Question

Solve each logarithmic equation. Be sure to reject any value of $$x$$ that is not in the domain of the original logarithmic expressions. Give the exact answer. Then, where necessary, use a calculator to obtain a decimal approximation, correct to two decimal places, for the solution.$$\log _{3}(x-5)+\log _{3}(x+3)=2$$

Answer

**step1** Identifying the Problem and Initial Constraints

The given equation is a logarithmic equation: $$\log _{3}(x-5)+\log _{3}(x+3)=2$$.
Before attempting to solve the equation, we must establish the domain for the variable $$x$$. For a logarithm $$\log_b(y)$$ to be defined, its argument $$y$$ must be strictly positive ($$y > 0$$).
Therefore, for $$\log _{3}(x-5)$$, we must have $$x-5 > 0$$.
For $$\log _{3}(x+3)$$, we must have $$x+3 > 0$$.

**step2** Determining the Domain

From the first condition, $$x-5 > 0$$, we add 5 to both sides to get $$x > 5$$.
From the second condition, $$x+3 > 0$$, we subtract 3 from both sides to get $$x > -3$$.
For both logarithmic terms to be defined simultaneously, $$x$$ must satisfy both conditions. The intersection of $$x > 5$$ and $$x > -3$$ is $$x > 5$$.
Thus, any solution for $$x$$ must be greater than 5.

**step3** Applying Logarithm Properties

The equation involves the sum of two logarithms with the same base. We can use the logarithm property that states: $$\log_b(M) + \log_b(N) = \log_b(M \times N)$$.
Applying this property to our equation, we combine the terms on the left side:
$$\log _{3}((x-5)(x+3))=2$$

**step4** Converting to Exponential Form

To eliminate the logarithm, we convert the equation from logarithmic form to exponential form. The definition of a logarithm states that if $$\log_b(y) = E$$, then $$b^E = y$$.
In our equation, the base $$b=3$$, the exponent $$E=2$$, and the argument $$y=(x-5)(x+3)$$.
So, we can write:
$$(x-5)(x+3) = 3^2$$
$$(x-5)(x+3) = 9$$

**step5** Expanding and Forming a Quadratic Equation

Now, we expand the left side of the equation by multiplying the binomials (using the distributive property):
$$x \times x + x \times 3 - 5 \times x - 5 \times 3 = 9$$
$$x^2 + 3x - 5x - 15 = 9$$
Combine like terms:
$$x^2 - 2x - 15 = 9$$
To form a standard quadratic equation ($$ax^2 + bx + c = 0$$), we subtract 9 from both sides:
$$x^2 - 2x - 15 - 9 = 0$$
$$x^2 - 2x - 24 = 0$$

**step6** Solving the Quadratic Equation by Factoring

We need to solve the quadratic equation $$x^2 - 2x - 24 = 0$$. We look for two numbers that multiply to -24 and add up to -2. These numbers are -6 and 4.
So, we can factor the quadratic expression as:
$$(x - 6)(x + 4) = 0$$
For the product of two factors to be zero, at least one of the factors must be zero.
Therefore, we set each factor equal to zero and solve for $$x$$:
Case 1: $$x - 6 = 0 \Rightarrow x = 6$$
Case 2: $$x + 4 = 0 \Rightarrow x = -4$$

**step7** Checking Solutions Against the Domain

We must check these potential solutions against the domain we established in Step 2, which requires $$x > 5$$.
For $$x = 6$$: This value is greater than 5 ($$6 > 5$$). So, $$x=6$$ is a valid solution.
For $$x = -4$$: This value is not greater than 5 ($$-4 \ngtr 5$$). Therefore, $$x = -4$$ is an extraneous solution and must be rejected as it is not in the domain of the original logarithmic expressions.

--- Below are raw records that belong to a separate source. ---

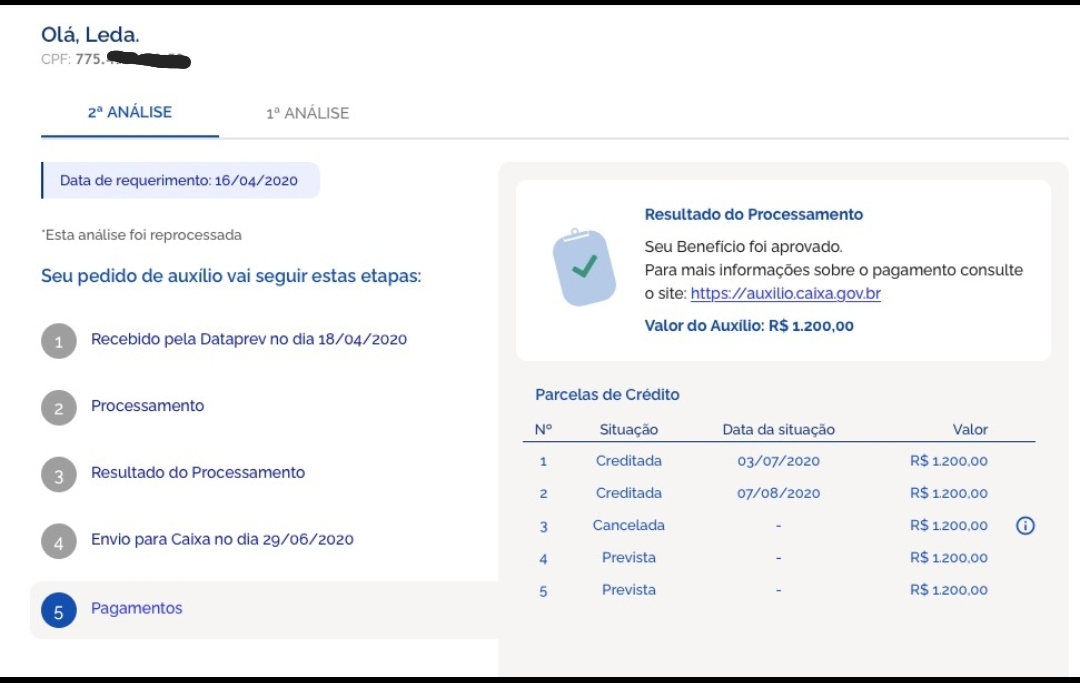
Task: Click 'Recebido pela Dataprev' step text
Action: (249, 339)
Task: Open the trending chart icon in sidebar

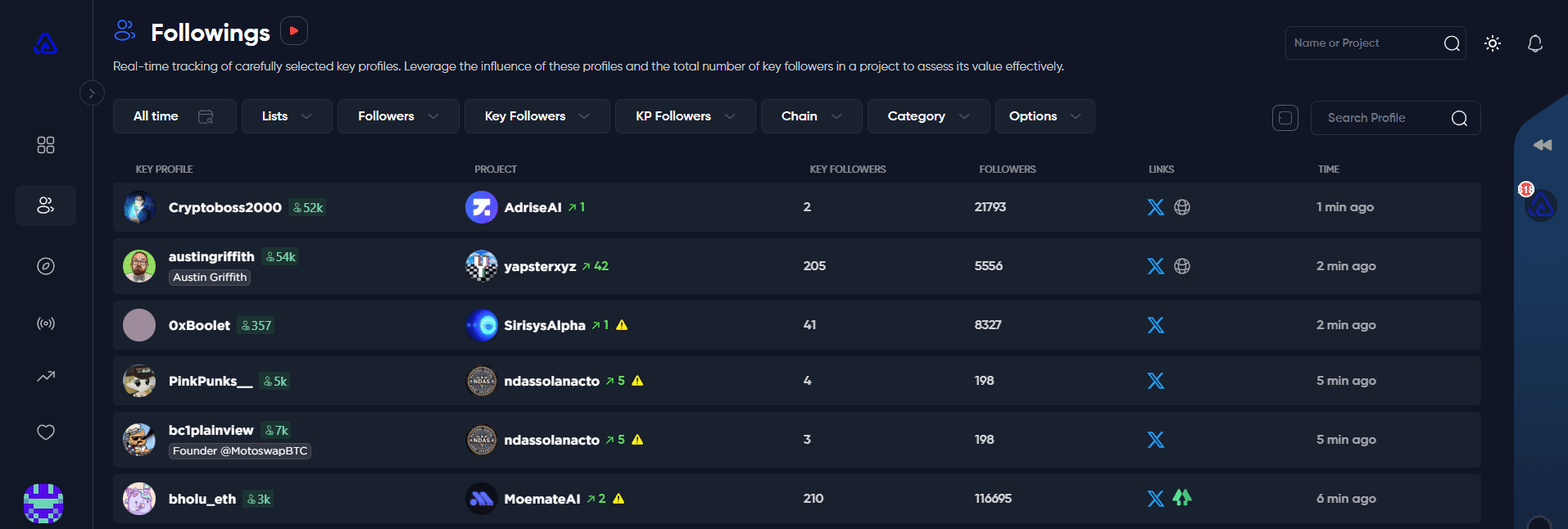Action: coord(46,377)
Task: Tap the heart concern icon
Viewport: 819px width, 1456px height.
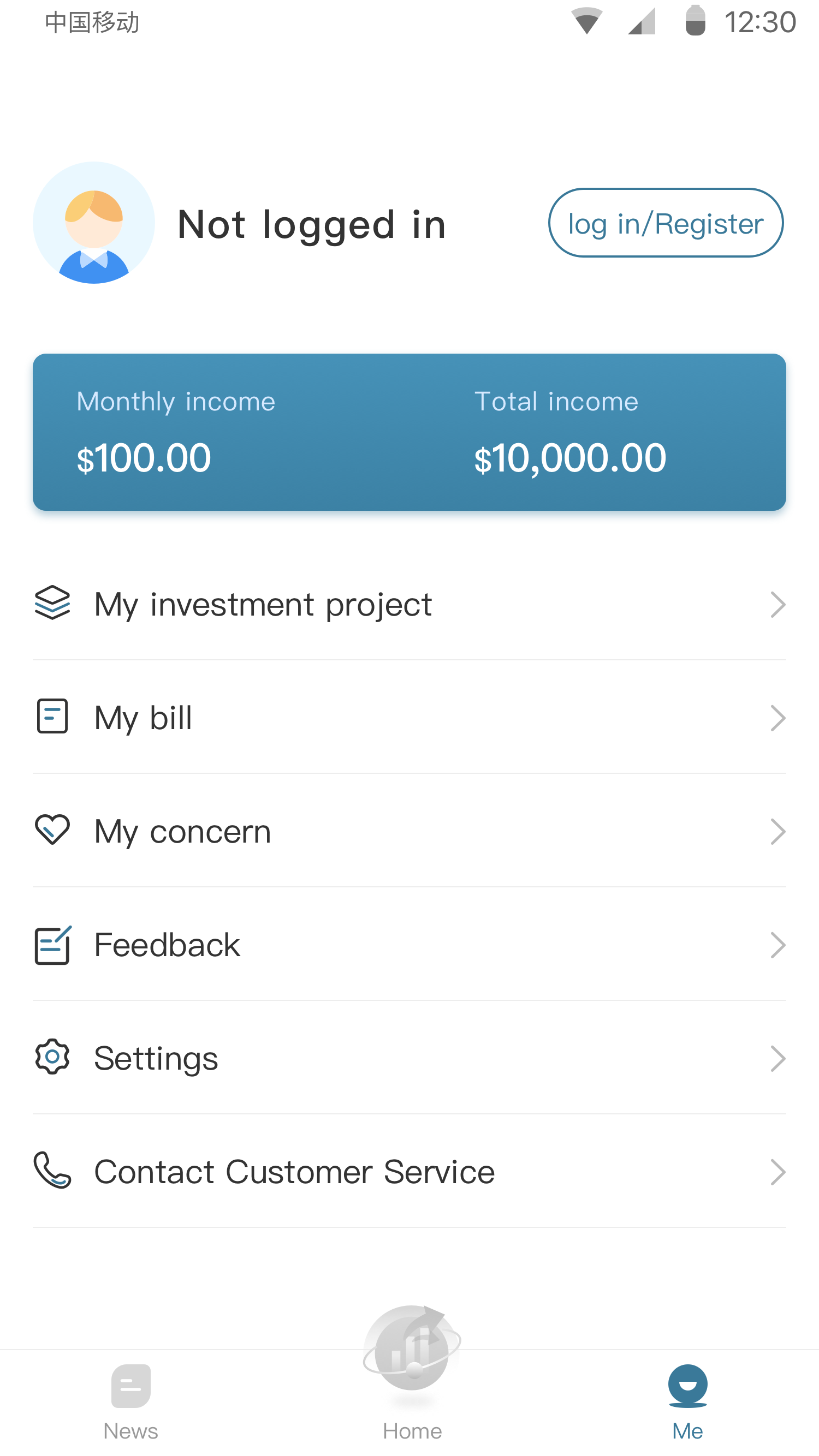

**step8** Stating the Final Answer

The only valid solution for the equation is $$x = 6$$.
The problem asks for the exact answer and, if necessary, a decimal approximation correct to two decimal places.
The exact answer is $$x = 6$$.
Since 6 is an integer, its decimal approximation to two decimal places is $$6.00$$.